Technically, this story fits into the Multiverse War. I may turn it
into a novella some time.
***
The car came at Carl…and then he collapsed in a wave of dizziness. A
man put his hand on his shoulder, helping him to his feet; there was
no car there. He started to move, attempting to dodge the car…and
staggered.
“The car,” he said. “Where did it go?”
“What car?” His helper asked. “The road is clear.”
Carl looked up, around the street; it was all deserted. There were a
handful of cars parked on the side of the road, but for all the
movement that he could see, he and his new friend might have been
the only people in the world. There was no one else around at all,
not even a pedestrian.
“I don’t understand,” he said. “I saw a car; it was going to hit me.
What happened?”
“You probably had too much to drink,” the man said, his tone
becoming impatient. “Look; I have to go on to work.”
Carl nodded and let the man go, recognising the signs of the Good
Samaterian getting bored with being pulled into the life of a man he
stopped to help. He reached the other side of the road and entered
the office, passing his car on the way.
“Hey, Carl,” the security guard called. Carl waved as he entered the
elevator, riding up in silence to his office, picking up the paper
that his secretary had left on his desk. The headline jumped out at
him and he gasped.
PRESIDENT ROBERTS ELECTED IN LANDSLIDE!
“But it was President Hasting who get elected,” he said, in outright
horror. He’d heard it on the radio before coming into work. Hasting,
a middle-aged black man, had been giving a victory speech; he
wouldn’t have done that if there had been any doubt at all about the
results, would he?
Carl sighed, feeling dizzy again, and logged on to the Internet. A
brief search revealed a deeper mystery; there was no sign that
President Hasting had ever run in the election campaign. President
Roberts had defeated former President Lumbago.

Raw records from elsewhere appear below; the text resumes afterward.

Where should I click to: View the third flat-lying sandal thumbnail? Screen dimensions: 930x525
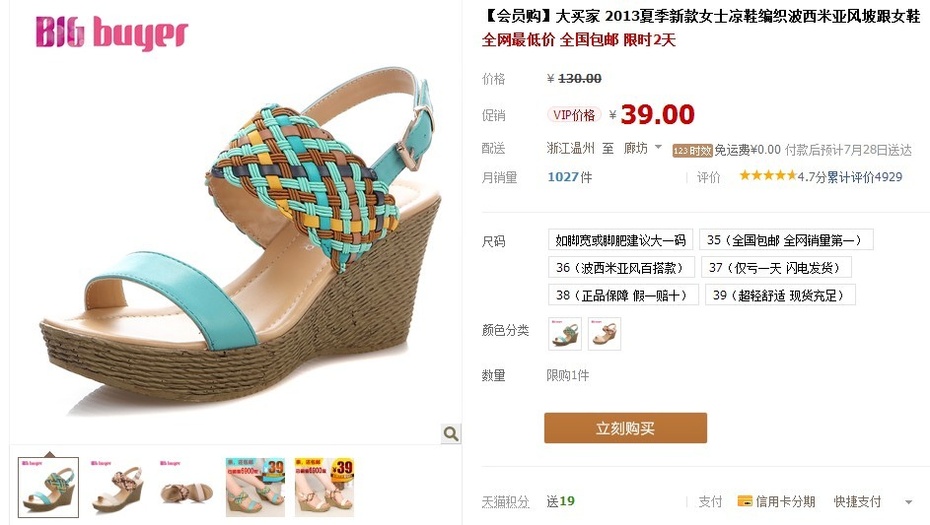(186, 487)
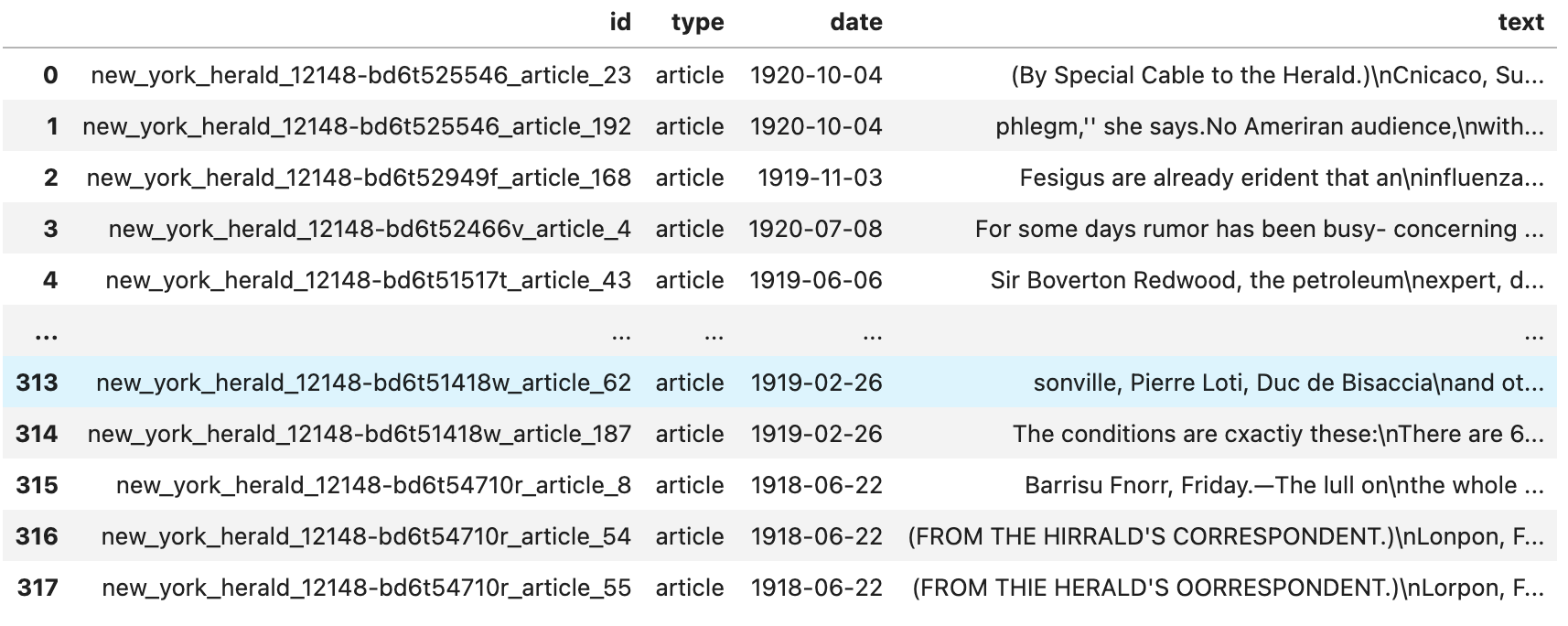
Task: Select id ending article_8
Action: [x=374, y=485]
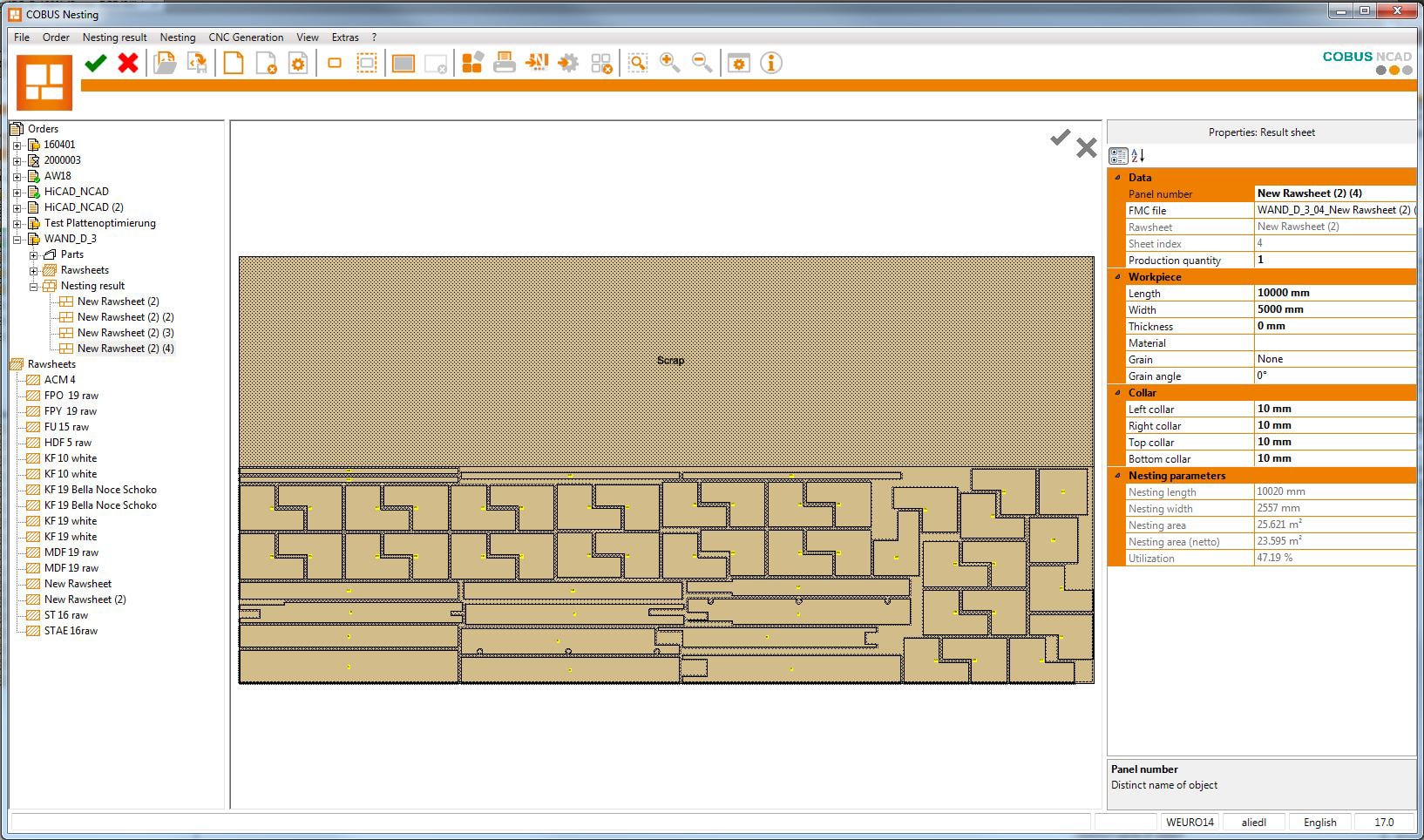1424x840 pixels.
Task: Select KF 19 Bella Noce Schoko rawsheet
Action: [100, 490]
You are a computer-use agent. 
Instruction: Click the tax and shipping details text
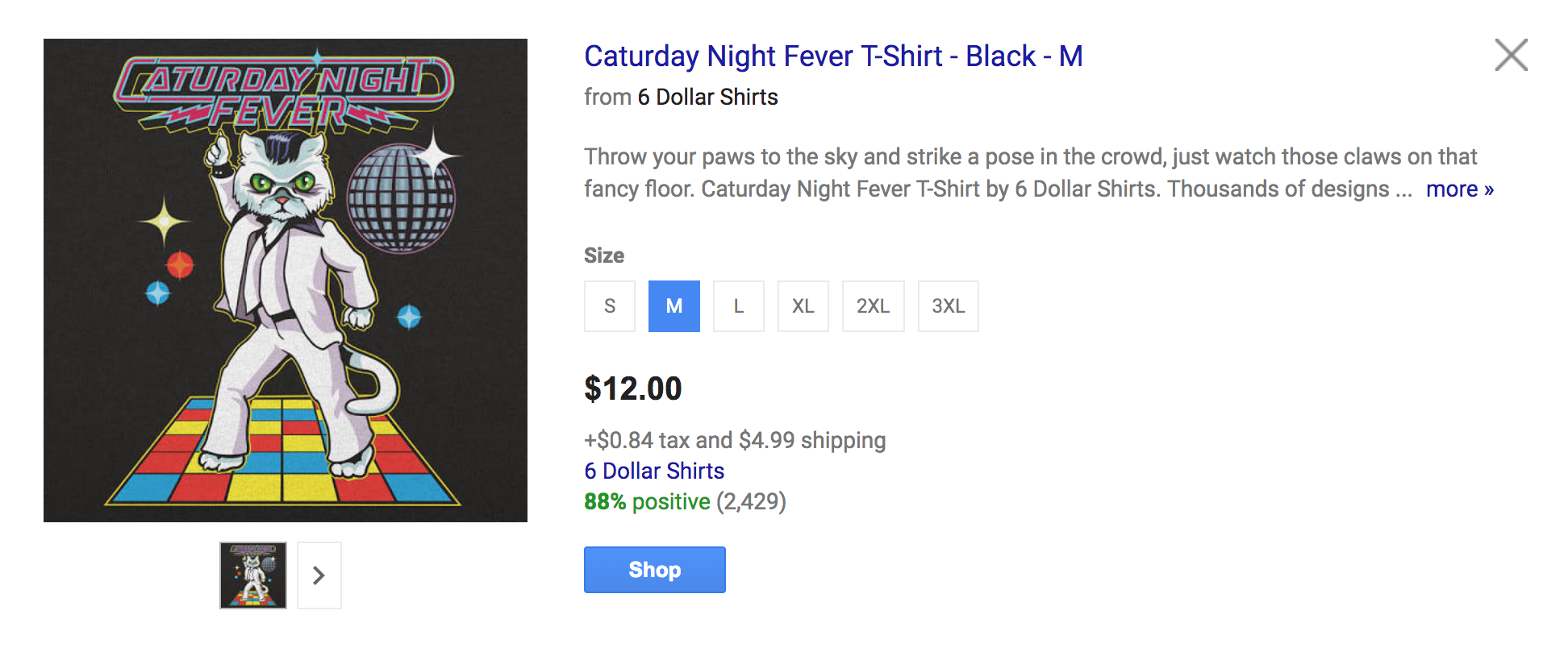coord(735,440)
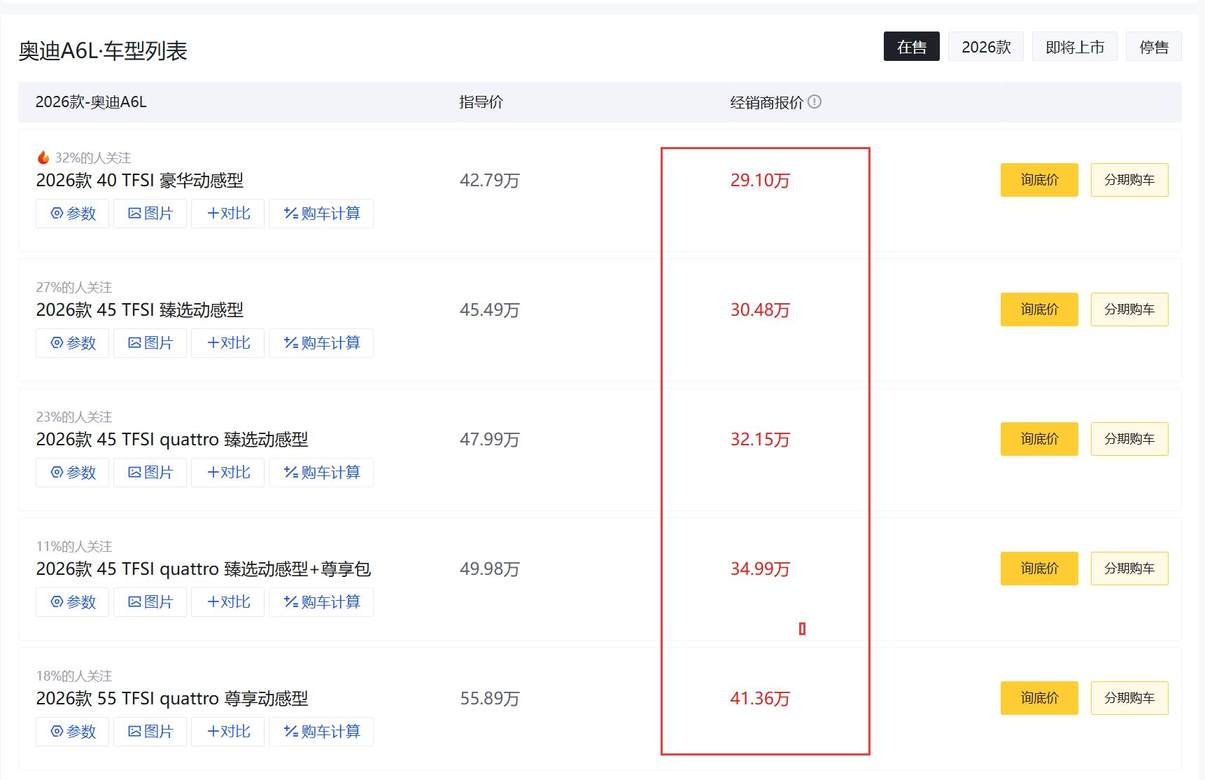Click the 41.36万 dealer price
The image size is (1205, 780).
[760, 699]
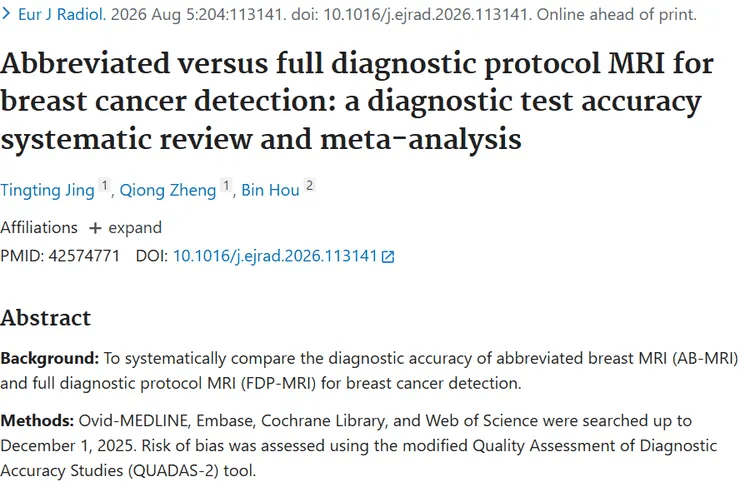750x500 pixels.
Task: Click the Online ahead of print text
Action: 617,14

“I’m going mad,” he muttered. He hadn’t been the same since his wife
died. “I’m going nuts and…”
He nearly collapsed from another wave of dizziness. “I’m going to
have to go sleep it off,” he decided, and left the building. He
drove home very carefully, alert for dizziness, and reached his
house without mishap. There was someone in the house.
“I closed that door,” he snapped, removing his pistol from the glove
compartment. Cold logic and common sense suggested calling the
police; fury forced him onwards. He opened the door…and fainted.
“Carl?” His wife asked. She was standing there, bending over him.
“Carl, are you all right?”
“Dawn?” He asked. “Dawn?”
“I think you’d better get to bed,” Dawn said, her voice becoming
practical. Carl couldn’t argue; seeing his wife alive was more than
he could take. She helped him upstairs, into a neatly-made bed
rather than the mess he’d left in the morning; he pulled her down
into it. She giggled and came willingly.
Afterwards, he wandered downstairs…and stopped. A woman was standing
there, waiting for him. He stared at her and she placed a finger on
her lips, pulling him into the drawing room and closing the door.
“Mr Havie?” She asked. Carl nodded. “I’m afraid there’s been
something of a…displacement.”
Carl blinked. “A displacement?”
She nodded. “I’m afraid, Mr Havie, that this is not your world.”
Carl felt dizzy again. The thought had occurred to him; it had just
been so unbelievable that he had dismissed the thought at once. “The
President,” he said, and then remembered the most important change
of all. “My wife.”
“Indeed,” the woman said. She gave him a dazzling smile. “My name is
Sally, by the way.”
“Carl,” Carl said automatically. “What’s happened?”
Sally pursed her lips. “That’s something of a long story,” she said.
“Suffice it to say that in a seemingly-impossible coincidence,
yourself and your counterpart walked into the same twist in the
space-time continuum at the same time. Naturally, you swapped
places.”
Carl sighed. “You know, I really miss the days when my life made
sense,” he said. “Why is my wife still alive here?”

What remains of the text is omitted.